**What to work on**
Copy the lines below verbatim, beginning with the line that includes "Viewport: 1512px width, 786px height." and continuing to the end; leave out everything before it.

**Entries shown**

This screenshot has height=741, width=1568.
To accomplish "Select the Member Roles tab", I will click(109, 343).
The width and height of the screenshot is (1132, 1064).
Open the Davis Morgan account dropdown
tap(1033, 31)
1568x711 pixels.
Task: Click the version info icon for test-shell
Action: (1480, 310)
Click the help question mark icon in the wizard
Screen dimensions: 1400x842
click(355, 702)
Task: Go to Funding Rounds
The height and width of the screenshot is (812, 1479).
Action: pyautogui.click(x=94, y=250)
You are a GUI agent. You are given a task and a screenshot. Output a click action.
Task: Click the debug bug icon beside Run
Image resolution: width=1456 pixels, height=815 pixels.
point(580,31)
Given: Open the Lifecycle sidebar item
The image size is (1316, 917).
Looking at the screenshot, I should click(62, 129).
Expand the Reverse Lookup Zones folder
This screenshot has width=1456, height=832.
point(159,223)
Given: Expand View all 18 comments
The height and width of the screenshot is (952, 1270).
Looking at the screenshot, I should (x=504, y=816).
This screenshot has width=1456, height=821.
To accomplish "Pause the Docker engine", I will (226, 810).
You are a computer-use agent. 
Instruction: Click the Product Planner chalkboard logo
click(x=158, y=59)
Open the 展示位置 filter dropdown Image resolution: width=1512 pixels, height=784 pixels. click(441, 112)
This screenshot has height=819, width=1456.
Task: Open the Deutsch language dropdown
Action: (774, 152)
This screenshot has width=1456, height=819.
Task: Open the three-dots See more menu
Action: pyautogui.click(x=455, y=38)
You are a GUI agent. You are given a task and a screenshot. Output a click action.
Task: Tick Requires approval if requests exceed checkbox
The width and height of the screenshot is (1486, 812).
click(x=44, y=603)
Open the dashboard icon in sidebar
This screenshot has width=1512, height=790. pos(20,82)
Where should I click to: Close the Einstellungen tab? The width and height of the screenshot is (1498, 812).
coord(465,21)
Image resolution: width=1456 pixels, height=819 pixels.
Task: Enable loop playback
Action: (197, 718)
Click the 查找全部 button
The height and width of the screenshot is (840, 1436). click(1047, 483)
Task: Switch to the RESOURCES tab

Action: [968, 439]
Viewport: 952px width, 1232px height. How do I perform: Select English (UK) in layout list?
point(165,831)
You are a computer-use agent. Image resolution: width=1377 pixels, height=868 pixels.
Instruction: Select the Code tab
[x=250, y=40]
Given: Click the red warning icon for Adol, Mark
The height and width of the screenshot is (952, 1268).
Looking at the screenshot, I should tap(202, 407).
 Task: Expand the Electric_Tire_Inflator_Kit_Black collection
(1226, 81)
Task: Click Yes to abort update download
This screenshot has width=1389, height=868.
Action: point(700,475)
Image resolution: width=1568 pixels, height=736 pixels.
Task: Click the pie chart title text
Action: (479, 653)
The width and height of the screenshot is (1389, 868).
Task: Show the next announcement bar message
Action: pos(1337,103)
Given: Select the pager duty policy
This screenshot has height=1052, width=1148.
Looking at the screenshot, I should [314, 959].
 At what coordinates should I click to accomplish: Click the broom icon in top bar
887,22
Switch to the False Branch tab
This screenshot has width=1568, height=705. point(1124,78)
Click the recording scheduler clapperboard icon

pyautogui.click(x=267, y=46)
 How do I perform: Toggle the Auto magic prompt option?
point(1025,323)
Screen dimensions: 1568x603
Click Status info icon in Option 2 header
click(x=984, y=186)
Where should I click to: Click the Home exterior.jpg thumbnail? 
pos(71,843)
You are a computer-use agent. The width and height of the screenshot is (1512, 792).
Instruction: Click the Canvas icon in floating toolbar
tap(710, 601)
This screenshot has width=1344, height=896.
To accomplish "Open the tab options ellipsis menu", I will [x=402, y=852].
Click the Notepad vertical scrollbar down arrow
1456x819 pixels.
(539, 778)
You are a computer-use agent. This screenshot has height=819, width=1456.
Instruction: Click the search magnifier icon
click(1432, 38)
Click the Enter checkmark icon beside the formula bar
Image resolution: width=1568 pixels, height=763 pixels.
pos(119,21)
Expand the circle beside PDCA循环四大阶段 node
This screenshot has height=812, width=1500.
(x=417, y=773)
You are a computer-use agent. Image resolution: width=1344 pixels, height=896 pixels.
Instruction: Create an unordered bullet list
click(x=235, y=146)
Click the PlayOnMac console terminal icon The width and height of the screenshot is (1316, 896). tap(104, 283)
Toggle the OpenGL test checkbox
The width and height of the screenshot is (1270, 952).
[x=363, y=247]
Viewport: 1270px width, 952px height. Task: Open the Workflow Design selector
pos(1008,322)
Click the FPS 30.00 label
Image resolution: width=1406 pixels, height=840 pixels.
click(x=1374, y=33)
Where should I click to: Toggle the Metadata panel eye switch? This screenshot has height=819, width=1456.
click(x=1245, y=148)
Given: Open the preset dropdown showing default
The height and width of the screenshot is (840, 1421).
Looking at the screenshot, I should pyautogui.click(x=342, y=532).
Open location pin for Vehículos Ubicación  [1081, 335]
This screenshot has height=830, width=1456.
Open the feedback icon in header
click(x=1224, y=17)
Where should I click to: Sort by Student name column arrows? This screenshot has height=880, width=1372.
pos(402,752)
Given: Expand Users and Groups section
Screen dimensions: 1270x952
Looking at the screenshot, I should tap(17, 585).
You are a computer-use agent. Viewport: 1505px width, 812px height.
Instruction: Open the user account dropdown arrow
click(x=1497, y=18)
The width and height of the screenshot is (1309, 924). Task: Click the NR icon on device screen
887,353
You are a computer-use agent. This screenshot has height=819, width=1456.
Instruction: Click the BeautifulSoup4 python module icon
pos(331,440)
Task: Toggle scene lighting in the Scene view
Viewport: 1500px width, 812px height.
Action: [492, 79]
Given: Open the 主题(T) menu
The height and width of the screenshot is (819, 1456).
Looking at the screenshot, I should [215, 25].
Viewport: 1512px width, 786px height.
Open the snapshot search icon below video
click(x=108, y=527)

**Solution to the problem**
Viewport: 1512px width, 786px height.
Open the snapshot search icon below video
click(x=108, y=527)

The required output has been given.